Stored items from a collection
[Start of section]

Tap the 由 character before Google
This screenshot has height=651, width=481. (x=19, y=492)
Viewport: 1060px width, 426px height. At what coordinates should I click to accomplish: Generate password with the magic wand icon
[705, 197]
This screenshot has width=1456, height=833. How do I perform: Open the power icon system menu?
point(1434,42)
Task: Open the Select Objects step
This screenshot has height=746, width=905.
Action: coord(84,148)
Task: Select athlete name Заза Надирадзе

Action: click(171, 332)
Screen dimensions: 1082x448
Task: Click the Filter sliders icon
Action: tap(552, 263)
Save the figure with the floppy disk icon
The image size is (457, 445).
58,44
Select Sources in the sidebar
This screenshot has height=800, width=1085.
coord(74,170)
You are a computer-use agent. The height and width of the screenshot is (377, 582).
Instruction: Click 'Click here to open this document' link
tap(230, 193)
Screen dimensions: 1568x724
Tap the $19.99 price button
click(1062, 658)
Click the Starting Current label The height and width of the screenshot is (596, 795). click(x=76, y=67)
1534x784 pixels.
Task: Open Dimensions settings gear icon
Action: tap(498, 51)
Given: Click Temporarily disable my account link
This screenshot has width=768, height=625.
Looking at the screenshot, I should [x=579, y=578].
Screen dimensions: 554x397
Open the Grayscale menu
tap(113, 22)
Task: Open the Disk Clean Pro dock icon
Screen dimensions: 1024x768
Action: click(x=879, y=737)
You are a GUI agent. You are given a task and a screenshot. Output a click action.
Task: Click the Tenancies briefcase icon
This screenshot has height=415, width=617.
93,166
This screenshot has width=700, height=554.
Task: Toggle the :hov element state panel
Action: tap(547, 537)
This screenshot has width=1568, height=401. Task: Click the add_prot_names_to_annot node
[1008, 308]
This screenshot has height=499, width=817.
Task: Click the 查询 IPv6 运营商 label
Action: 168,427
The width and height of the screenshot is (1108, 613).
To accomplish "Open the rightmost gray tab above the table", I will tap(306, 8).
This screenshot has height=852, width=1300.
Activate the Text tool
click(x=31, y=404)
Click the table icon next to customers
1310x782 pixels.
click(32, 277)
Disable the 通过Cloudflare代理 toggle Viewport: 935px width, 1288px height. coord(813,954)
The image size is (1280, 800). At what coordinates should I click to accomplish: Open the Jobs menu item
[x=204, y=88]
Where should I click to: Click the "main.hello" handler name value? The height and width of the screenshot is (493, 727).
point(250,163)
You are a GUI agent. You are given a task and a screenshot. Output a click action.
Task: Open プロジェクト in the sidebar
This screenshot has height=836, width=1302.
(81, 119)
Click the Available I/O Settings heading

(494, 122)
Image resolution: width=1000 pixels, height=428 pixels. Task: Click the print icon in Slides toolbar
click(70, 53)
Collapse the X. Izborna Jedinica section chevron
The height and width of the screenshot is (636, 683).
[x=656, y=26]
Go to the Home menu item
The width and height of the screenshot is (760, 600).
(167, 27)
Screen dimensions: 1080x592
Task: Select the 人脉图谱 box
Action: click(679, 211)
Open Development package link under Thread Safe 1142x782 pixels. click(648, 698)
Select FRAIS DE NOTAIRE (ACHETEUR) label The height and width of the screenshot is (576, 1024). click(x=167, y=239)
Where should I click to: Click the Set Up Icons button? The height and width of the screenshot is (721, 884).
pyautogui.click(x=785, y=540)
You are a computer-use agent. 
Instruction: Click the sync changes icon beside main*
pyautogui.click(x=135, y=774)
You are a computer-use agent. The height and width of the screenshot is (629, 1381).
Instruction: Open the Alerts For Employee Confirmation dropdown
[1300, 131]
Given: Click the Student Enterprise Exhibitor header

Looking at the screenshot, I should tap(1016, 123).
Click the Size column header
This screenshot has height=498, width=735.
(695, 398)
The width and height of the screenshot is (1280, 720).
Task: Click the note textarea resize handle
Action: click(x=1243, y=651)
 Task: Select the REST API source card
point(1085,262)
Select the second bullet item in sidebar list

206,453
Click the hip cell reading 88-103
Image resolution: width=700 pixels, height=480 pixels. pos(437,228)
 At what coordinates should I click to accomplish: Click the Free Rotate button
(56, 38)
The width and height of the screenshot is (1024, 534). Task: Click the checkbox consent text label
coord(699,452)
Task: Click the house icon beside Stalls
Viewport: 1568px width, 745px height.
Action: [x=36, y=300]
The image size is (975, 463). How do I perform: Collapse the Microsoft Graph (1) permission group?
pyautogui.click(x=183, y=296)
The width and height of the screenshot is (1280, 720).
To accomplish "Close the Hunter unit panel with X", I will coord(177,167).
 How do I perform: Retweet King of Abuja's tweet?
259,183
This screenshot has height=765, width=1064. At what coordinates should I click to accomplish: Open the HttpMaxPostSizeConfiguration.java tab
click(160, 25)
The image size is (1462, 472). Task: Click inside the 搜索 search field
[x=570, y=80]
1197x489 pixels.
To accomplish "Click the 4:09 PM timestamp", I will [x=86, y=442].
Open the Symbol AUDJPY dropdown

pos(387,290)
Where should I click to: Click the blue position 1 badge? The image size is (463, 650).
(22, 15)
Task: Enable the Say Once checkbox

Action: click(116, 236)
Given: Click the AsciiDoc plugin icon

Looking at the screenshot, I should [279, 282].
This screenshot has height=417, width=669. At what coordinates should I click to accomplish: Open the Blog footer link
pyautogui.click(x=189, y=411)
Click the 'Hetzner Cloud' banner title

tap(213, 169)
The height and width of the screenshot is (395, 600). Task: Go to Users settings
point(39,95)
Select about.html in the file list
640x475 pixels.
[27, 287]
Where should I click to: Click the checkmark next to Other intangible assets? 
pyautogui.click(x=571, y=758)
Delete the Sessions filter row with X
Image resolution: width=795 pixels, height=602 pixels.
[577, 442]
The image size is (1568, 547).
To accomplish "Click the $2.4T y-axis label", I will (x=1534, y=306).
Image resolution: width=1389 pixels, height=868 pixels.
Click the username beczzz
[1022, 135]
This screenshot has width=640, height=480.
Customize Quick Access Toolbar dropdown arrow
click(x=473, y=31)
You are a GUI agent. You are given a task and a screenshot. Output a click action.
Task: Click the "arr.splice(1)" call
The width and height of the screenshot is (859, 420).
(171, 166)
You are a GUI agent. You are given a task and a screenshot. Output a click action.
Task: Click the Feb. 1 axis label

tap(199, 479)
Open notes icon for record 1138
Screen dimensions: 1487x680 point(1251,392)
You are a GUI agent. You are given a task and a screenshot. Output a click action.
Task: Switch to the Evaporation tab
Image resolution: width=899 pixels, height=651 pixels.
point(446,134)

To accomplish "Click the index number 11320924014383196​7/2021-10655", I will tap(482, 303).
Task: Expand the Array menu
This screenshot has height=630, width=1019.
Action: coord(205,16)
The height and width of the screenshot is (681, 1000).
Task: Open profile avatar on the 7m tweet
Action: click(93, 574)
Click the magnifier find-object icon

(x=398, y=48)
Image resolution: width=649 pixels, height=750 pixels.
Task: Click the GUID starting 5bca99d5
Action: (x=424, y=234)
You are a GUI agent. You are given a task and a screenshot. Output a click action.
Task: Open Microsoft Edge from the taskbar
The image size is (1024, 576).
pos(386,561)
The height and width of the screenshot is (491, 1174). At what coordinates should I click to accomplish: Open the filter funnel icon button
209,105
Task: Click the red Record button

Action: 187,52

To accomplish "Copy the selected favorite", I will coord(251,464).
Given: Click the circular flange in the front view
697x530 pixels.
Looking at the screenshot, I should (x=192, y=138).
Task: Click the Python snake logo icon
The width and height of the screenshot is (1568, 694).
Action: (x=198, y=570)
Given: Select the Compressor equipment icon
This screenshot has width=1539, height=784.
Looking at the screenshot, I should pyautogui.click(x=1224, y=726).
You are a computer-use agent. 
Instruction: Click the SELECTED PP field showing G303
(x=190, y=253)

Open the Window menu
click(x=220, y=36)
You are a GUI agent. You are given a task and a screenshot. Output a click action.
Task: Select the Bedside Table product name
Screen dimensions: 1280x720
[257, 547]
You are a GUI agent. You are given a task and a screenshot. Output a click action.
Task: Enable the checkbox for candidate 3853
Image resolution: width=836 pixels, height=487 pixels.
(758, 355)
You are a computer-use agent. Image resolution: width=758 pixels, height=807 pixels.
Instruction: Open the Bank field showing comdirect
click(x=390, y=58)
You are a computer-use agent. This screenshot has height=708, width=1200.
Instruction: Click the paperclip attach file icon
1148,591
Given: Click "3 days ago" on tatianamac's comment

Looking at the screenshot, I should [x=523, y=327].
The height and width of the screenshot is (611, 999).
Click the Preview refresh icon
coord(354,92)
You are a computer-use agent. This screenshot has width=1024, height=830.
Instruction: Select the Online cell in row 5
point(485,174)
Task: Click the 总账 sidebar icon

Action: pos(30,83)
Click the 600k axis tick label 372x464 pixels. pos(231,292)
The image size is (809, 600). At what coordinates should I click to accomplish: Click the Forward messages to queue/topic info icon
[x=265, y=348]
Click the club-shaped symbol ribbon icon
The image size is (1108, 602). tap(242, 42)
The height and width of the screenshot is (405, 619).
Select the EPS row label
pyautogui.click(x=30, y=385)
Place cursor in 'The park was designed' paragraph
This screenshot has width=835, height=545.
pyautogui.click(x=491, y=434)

[End of section]

**WHAT THE TASK REQUIRES:** Return the span of lines in the data above that opens at the line with "has width=1024, height=830." and closes at the line with "Place cursor in", exactly, ends included, nothing else.

**SOLUTION BELOW:**
You are a computer-use agent. This screenshot has width=1024, height=830.
Instruction: Select the Online cell in row 5
point(485,174)
Task: Click the 总账 sidebar icon

Action: pos(30,83)
Click the 600k axis tick label 372x464 pixels. pos(231,292)
The image size is (809, 600). At what coordinates should I click to accomplish: Click the Forward messages to queue/topic info icon
[x=265, y=348]
Click the club-shaped symbol ribbon icon
The image size is (1108, 602). tap(242, 42)
The height and width of the screenshot is (405, 619).
Select the EPS row label
pyautogui.click(x=30, y=385)
Place cursor in 'The park was designed' paragraph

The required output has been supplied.